The bottom button is the one that gives you the blue fish to test, nothing important there.
The middle one is used to store the bluefish, this is the code
Seems to work for me, the storedfish property is global, the amount of fish is player dependent, not sure if this is what you were looking for though. Tell me if this is what you were looking for!
What doesn’t work about it? I’m guessing (as WhoAmI did) that it could have something to do with the player’s score, because everything else seems fine - if the player’s score keeps track of all the fish that the player has ever gotten, then the amount stored in the property could be increased far more than it should be. There could also be problems with the scale of the property’s change being something other than global, but I’m assuming you already checked that… I can try and make a system like this to test it, but there are probably going to be some limitations that I can’t find a way around.
I started the game with 5 blue fish. Score= 5. Then I pressed the bottom button, losing all my fish and setting my score to 0. Then I click the top button.
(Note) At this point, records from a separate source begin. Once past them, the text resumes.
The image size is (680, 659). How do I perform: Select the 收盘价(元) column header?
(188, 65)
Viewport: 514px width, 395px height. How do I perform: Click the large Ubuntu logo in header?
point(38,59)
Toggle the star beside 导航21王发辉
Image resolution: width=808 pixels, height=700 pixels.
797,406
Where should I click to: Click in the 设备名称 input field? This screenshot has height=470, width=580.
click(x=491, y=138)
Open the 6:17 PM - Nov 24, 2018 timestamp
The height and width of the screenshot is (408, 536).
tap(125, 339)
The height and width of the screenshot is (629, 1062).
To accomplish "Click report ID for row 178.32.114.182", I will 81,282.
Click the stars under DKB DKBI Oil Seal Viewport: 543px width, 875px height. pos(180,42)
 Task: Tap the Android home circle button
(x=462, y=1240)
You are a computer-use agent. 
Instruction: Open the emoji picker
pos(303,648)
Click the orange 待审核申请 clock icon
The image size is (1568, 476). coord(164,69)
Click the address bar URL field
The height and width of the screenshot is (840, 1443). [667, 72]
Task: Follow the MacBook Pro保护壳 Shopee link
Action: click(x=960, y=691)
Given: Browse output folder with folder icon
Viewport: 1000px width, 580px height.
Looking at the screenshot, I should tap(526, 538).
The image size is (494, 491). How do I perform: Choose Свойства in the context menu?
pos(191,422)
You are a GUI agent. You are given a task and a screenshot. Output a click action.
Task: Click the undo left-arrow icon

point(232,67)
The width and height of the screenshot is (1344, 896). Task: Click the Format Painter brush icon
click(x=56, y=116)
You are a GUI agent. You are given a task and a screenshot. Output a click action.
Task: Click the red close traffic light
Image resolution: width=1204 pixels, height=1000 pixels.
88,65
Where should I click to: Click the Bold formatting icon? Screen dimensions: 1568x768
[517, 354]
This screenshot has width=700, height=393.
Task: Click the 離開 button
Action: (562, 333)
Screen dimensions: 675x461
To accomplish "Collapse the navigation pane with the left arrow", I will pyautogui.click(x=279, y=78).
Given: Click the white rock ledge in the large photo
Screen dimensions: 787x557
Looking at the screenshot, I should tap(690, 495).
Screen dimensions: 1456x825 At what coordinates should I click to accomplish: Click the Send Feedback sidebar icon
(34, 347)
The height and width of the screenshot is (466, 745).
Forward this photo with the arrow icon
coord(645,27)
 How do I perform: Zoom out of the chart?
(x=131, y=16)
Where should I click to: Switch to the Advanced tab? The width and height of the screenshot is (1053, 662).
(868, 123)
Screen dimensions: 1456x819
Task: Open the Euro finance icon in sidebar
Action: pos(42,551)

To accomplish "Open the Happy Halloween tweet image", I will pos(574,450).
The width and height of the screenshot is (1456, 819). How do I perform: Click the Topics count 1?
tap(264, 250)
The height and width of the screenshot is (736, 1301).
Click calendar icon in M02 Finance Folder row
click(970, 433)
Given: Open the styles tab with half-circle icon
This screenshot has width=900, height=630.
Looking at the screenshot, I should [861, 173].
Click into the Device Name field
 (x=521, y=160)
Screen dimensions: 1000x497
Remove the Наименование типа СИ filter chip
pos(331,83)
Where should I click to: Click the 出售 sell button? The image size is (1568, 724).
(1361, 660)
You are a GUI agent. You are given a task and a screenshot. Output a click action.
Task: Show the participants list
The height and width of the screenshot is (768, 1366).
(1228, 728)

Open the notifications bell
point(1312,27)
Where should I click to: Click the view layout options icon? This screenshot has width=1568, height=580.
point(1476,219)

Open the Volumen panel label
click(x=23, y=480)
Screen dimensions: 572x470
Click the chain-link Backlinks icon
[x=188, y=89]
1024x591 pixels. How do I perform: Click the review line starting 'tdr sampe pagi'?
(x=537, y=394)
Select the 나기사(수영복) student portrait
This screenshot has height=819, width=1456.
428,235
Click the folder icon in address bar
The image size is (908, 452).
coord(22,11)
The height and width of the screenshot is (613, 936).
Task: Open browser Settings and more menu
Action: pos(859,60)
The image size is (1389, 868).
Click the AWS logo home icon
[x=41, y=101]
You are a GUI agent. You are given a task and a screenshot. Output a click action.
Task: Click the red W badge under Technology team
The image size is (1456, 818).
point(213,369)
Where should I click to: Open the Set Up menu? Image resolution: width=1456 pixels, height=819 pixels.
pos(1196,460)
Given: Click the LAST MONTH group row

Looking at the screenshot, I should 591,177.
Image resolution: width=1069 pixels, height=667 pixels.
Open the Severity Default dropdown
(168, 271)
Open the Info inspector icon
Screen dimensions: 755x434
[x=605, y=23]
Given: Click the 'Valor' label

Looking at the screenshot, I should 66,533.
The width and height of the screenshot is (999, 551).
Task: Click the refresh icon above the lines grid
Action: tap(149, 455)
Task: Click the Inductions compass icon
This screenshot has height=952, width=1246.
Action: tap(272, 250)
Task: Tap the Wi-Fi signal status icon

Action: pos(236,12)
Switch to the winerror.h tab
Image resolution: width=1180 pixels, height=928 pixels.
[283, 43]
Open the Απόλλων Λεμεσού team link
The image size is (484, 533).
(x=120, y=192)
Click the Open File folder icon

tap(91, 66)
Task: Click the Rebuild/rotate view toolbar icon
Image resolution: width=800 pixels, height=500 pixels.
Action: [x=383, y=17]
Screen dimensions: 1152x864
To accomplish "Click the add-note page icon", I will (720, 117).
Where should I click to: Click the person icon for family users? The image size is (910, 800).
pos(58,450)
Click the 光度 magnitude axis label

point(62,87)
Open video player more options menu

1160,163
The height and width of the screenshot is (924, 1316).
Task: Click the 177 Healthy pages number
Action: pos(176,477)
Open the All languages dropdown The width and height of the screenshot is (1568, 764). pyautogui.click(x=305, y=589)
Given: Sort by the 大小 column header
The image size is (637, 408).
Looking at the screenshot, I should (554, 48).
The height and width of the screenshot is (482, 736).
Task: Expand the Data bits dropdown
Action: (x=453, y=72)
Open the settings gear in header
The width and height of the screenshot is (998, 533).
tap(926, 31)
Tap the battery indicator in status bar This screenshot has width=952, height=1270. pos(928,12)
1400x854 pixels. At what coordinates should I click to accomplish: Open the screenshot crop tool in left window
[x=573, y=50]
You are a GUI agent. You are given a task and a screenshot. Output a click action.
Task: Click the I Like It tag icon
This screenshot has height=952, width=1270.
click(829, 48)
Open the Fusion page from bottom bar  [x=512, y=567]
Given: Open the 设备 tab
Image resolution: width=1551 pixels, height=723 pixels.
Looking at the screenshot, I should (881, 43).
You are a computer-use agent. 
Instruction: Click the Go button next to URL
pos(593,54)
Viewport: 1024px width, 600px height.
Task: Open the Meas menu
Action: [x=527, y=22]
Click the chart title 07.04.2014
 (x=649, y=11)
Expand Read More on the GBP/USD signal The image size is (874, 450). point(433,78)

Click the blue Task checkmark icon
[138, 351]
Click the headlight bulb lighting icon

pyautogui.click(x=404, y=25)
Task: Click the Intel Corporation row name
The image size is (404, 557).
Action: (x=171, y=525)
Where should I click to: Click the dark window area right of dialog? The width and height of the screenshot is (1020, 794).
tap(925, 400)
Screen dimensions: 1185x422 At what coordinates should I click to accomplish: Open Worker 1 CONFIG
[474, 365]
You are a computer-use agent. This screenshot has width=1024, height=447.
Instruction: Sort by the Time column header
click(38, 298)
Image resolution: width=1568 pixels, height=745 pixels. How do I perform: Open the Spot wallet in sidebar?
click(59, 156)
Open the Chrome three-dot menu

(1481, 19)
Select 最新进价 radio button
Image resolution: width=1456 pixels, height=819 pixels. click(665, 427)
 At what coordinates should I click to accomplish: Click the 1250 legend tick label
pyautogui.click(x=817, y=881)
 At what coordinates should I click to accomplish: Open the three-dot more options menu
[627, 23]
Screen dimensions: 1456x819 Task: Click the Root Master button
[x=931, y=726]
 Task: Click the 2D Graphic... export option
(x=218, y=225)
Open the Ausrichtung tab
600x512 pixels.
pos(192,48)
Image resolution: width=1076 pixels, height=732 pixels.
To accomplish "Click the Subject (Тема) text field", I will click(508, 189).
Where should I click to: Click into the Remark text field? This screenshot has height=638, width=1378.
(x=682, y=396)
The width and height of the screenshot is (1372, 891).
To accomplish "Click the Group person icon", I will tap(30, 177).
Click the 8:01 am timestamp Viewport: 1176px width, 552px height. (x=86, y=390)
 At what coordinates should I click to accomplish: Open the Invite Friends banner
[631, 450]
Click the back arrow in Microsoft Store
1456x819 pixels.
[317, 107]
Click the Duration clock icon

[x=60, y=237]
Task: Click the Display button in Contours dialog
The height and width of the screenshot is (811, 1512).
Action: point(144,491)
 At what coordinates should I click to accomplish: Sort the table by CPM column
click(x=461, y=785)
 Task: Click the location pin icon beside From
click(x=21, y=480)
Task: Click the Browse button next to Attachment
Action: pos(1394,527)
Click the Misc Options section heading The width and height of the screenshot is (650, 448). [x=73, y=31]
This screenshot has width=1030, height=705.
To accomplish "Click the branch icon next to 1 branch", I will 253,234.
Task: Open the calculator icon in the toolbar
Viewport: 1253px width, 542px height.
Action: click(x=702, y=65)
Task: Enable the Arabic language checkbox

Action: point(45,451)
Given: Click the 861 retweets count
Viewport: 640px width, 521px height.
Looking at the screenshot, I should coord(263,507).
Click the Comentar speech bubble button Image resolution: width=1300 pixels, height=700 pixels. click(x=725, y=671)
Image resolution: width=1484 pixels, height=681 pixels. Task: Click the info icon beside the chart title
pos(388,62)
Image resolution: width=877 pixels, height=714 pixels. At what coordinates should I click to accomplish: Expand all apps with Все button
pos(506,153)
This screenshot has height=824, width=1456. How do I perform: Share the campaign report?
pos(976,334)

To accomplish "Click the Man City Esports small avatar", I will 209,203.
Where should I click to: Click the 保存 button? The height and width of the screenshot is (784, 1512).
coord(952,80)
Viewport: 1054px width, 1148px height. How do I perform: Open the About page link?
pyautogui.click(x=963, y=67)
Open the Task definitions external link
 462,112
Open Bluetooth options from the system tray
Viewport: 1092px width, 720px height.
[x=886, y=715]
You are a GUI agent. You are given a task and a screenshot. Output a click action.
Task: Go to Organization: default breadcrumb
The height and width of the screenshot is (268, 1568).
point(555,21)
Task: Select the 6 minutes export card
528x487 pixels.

Nothing.
Yeah, I just tested it out with 4 players and could not get it to function like I wanted it to.
@Zypheir
Just for clarity sake, in my game you purchase blue fish that you then trade in to get GimFish. The leaderboard and game score is predicated on who has the most Gimfish.
I don’t want people to be able to steal GimFish because that would be too OP.
I want people (up to 20) to be able to steal BlueFish.
I have no coding background at all. My only experience with all of this comes from the release of Gimkit Creative a month ago, but logically to me I need properties that keeps track of how many total bluefish each person has.
Then players can go into a different player’s home, click a button/trigger and steal the amount of BlueFish that player has.
I feel like I have more success with using properties when I attach them to counters.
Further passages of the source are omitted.